** Material for the task follows **

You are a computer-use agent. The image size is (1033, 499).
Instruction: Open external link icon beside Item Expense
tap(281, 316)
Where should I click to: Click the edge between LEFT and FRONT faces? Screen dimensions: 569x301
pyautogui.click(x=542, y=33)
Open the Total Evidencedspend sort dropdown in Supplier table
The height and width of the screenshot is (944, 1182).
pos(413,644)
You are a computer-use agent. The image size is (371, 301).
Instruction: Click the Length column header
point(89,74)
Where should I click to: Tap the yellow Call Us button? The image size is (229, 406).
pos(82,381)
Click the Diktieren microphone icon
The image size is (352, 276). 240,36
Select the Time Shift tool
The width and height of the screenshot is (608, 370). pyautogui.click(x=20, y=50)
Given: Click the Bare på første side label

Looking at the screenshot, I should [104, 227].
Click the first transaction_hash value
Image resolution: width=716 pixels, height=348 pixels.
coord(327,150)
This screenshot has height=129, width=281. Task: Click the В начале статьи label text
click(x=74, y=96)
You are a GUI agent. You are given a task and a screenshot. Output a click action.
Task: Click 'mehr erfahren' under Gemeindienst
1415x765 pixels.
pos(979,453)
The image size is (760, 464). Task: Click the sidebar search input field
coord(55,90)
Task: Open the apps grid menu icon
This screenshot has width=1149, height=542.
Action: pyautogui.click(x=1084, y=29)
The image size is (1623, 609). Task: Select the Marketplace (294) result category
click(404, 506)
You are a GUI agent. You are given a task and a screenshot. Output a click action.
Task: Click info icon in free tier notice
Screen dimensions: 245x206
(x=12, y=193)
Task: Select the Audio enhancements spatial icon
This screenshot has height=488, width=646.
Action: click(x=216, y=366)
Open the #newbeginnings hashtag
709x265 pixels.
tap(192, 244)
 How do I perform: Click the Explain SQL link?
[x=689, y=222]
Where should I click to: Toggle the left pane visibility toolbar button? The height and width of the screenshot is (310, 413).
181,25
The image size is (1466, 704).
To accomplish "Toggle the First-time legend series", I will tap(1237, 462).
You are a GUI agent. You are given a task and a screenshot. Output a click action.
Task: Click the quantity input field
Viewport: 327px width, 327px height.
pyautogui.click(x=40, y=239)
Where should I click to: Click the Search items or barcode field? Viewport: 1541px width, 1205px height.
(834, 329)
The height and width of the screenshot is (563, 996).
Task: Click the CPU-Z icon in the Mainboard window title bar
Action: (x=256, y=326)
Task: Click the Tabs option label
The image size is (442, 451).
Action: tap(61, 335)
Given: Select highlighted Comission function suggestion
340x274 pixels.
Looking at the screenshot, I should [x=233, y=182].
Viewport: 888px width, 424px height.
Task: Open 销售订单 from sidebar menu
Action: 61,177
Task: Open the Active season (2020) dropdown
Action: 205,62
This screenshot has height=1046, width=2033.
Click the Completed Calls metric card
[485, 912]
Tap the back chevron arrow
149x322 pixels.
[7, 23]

** End of Material for the task **

▸ **Exercise details**:
Show me every line of the entries above that holds "computer".

▸ **Task answer**:
You are a computer-use agent. The image size is (1033, 499).
You are a computer-use agent. The image size is (371, 301).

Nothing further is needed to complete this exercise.